:: What you should do ::
Please take the lines from the one holding "The width and height of the screenshot is (847, 384)." through the one holding "Given: Click the row 23 number header" in the data below and copy them exactly.

(Entries taken from a collection)
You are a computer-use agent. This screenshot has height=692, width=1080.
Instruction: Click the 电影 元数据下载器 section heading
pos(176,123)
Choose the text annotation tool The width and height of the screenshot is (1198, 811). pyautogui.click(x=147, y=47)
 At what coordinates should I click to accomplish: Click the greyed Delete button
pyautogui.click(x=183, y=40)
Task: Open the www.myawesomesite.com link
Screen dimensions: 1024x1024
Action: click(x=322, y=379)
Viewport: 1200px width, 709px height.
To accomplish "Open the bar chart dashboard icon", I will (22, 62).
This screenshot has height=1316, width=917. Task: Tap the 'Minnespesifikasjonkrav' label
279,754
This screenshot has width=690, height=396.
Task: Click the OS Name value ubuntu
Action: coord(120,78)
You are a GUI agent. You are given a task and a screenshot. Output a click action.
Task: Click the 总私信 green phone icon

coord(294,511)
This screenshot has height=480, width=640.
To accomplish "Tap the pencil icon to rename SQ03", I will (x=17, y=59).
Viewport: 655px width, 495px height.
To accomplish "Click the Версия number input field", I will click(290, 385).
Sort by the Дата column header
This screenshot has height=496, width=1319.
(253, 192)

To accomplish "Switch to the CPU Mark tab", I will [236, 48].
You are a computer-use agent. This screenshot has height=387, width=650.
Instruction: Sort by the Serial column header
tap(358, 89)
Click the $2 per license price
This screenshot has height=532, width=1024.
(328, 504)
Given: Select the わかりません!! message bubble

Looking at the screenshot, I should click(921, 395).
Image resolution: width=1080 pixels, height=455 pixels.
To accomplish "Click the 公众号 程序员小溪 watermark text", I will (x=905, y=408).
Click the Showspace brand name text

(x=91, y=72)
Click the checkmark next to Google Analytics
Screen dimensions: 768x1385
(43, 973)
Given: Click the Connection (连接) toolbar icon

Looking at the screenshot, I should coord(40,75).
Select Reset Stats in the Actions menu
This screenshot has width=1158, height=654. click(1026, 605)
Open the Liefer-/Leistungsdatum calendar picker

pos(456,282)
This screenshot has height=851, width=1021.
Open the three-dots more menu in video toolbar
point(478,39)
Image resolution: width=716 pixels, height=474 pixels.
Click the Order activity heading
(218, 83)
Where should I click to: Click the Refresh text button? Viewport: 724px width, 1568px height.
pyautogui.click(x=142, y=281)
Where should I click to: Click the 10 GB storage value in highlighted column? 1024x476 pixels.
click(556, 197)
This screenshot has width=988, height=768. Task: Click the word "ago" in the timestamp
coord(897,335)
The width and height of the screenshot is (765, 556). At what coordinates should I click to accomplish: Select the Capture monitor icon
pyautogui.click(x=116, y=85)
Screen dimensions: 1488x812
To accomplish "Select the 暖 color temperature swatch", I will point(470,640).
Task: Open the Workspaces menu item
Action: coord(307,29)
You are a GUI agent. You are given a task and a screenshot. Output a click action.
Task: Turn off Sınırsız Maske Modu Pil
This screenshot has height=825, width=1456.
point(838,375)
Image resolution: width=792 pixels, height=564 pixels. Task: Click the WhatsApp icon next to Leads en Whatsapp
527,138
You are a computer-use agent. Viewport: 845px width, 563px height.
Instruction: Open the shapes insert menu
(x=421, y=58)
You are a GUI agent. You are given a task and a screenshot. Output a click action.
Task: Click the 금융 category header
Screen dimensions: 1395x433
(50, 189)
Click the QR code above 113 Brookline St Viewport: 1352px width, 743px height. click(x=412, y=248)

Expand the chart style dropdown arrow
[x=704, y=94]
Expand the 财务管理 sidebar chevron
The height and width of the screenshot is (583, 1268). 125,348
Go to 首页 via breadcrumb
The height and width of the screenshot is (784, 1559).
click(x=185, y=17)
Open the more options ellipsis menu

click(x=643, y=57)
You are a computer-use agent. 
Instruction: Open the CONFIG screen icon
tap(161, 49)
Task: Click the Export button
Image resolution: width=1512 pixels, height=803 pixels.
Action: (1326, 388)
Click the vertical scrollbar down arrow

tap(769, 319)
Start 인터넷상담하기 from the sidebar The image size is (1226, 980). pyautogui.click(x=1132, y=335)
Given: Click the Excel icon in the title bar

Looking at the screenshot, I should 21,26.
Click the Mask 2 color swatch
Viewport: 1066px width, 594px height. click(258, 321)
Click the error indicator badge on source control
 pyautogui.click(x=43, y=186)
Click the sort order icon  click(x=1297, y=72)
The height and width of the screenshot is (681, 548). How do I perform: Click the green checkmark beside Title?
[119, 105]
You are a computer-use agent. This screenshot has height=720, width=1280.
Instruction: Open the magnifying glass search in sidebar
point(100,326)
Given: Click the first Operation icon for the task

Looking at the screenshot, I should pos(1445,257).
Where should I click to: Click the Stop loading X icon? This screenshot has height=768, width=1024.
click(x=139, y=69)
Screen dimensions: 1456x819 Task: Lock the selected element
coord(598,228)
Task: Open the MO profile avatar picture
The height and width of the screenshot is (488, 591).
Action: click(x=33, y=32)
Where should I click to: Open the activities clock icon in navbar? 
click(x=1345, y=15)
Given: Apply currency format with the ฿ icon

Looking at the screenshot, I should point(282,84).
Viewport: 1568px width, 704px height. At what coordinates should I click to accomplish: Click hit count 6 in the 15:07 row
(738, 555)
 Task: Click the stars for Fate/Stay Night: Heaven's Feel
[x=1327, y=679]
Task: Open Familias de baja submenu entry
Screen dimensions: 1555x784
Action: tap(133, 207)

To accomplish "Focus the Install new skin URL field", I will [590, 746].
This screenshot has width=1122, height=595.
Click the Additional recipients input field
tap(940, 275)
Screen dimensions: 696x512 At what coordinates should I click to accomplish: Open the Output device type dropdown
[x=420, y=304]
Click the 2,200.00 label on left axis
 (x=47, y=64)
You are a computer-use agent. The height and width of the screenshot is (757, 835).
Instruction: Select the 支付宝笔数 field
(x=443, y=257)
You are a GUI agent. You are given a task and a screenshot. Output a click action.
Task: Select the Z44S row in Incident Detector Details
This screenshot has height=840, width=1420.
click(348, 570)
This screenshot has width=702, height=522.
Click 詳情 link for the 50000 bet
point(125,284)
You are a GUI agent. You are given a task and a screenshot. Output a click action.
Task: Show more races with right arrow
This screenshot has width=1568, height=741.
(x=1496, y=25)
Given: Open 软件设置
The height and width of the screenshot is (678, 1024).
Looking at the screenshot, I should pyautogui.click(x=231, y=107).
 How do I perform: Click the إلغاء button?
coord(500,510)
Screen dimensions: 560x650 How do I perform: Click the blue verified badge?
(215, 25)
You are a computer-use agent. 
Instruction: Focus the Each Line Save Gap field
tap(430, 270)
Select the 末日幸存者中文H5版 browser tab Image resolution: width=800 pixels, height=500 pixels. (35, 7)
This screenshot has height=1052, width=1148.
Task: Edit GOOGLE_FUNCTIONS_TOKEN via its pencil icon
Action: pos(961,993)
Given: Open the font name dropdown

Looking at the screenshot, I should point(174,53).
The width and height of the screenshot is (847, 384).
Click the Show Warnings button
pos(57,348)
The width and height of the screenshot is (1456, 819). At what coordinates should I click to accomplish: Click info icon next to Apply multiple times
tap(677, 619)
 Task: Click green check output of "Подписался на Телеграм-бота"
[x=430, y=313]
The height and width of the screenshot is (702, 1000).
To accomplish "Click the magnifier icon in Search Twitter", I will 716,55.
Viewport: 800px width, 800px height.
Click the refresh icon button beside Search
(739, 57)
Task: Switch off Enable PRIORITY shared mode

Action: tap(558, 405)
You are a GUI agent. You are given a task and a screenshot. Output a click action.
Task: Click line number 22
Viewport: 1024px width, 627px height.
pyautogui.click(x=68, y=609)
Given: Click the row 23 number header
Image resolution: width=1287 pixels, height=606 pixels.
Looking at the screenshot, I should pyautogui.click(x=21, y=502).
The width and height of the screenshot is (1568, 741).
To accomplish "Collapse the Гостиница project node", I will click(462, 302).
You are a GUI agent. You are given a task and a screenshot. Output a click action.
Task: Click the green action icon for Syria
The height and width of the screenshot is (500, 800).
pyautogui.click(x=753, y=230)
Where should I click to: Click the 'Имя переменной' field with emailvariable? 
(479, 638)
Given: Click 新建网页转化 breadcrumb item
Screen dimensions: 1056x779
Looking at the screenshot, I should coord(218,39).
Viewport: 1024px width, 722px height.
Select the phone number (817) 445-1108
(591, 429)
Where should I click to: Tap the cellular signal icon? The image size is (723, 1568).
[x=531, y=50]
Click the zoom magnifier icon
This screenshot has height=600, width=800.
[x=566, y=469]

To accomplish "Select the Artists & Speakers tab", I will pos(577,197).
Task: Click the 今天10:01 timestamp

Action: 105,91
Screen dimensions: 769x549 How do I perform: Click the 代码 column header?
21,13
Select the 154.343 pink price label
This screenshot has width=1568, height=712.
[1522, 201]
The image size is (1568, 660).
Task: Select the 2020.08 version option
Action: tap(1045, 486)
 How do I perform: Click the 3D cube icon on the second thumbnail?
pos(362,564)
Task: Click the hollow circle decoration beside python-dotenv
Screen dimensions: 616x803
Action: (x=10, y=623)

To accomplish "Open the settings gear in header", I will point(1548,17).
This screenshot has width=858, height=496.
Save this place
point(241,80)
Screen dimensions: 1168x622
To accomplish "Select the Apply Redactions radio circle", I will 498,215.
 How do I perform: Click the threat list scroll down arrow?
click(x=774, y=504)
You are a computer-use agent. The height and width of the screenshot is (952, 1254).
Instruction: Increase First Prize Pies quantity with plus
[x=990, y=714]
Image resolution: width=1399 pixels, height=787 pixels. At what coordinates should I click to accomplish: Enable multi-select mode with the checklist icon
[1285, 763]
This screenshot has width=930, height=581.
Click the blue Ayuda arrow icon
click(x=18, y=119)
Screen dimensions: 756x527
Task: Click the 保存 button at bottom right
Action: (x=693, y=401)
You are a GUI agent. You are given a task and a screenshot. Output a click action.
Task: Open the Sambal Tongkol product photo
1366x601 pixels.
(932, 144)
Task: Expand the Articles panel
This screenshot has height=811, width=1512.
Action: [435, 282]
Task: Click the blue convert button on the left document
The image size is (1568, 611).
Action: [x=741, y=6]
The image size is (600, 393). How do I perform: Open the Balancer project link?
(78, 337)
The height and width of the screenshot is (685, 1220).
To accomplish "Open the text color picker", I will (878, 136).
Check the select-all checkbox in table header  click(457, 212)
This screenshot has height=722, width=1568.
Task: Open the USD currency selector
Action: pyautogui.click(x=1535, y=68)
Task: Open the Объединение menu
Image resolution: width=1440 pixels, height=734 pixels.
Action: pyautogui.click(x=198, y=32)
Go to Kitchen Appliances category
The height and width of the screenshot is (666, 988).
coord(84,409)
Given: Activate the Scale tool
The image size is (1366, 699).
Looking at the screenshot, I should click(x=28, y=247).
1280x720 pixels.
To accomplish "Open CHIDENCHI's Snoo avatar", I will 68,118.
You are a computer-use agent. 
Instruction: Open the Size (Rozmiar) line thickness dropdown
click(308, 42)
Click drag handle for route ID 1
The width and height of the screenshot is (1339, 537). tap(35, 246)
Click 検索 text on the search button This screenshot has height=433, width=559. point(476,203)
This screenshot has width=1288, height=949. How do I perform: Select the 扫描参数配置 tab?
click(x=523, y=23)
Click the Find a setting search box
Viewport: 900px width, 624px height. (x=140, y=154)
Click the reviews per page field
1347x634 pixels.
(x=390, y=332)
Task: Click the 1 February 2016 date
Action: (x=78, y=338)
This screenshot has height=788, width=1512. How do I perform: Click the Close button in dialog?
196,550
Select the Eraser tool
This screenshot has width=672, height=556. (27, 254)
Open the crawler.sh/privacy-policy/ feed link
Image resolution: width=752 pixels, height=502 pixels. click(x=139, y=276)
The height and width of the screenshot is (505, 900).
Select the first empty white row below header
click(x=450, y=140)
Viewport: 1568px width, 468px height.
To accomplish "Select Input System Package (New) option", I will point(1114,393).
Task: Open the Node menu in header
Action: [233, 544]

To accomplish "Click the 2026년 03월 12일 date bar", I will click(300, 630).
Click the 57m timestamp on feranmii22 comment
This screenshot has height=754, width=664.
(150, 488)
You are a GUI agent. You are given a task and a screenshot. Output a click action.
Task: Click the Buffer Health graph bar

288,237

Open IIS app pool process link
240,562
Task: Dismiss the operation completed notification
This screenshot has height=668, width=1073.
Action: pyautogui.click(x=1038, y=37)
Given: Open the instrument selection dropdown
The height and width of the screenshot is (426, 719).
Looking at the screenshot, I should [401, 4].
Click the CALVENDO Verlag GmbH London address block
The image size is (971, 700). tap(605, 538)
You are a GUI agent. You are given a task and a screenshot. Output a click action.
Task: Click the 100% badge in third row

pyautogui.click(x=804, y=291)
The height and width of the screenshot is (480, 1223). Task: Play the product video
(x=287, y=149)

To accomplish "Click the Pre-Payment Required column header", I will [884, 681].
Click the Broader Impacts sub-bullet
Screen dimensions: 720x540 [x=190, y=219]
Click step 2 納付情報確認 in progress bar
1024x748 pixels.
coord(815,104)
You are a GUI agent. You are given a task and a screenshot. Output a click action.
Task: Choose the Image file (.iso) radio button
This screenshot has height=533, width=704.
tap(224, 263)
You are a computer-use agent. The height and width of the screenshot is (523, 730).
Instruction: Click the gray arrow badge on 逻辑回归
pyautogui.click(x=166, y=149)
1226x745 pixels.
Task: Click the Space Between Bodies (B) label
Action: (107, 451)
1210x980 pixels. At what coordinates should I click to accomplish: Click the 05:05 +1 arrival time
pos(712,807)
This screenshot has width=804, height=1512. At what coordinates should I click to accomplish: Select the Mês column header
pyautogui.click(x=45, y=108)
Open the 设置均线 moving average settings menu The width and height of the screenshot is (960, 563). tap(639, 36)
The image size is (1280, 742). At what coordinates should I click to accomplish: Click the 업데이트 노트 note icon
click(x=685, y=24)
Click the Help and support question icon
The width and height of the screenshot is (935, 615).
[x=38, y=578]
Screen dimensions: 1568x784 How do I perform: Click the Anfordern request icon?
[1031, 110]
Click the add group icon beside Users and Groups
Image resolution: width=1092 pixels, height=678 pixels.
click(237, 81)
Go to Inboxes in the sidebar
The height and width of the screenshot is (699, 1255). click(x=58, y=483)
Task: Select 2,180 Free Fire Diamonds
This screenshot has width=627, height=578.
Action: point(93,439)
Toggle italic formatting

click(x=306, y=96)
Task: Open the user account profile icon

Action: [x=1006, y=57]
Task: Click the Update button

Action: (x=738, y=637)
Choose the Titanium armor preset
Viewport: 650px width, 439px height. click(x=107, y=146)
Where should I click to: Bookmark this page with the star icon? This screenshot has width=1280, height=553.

:: Answer space ::
The width and height of the screenshot is (847, 384).
Click the Show Warnings button
pos(57,348)
The width and height of the screenshot is (1456, 819). At what coordinates should I click to accomplish: Click info icon next to Apply multiple times
tap(677, 619)
 Task: Click green check output of "Подписался на Телеграм-бота"
[x=430, y=313]
The height and width of the screenshot is (702, 1000).
To accomplish "Click the magnifier icon in Search Twitter", I will 716,55.
Viewport: 800px width, 800px height.
Click the refresh icon button beside Search
(739, 57)
Task: Switch off Enable PRIORITY shared mode

Action: tap(558, 405)
You are a GUI agent. You are given a task and a screenshot. Output a click action.
Task: Click line number 22
Viewport: 1024px width, 627px height.
pyautogui.click(x=68, y=609)
Given: Click the row 23 number header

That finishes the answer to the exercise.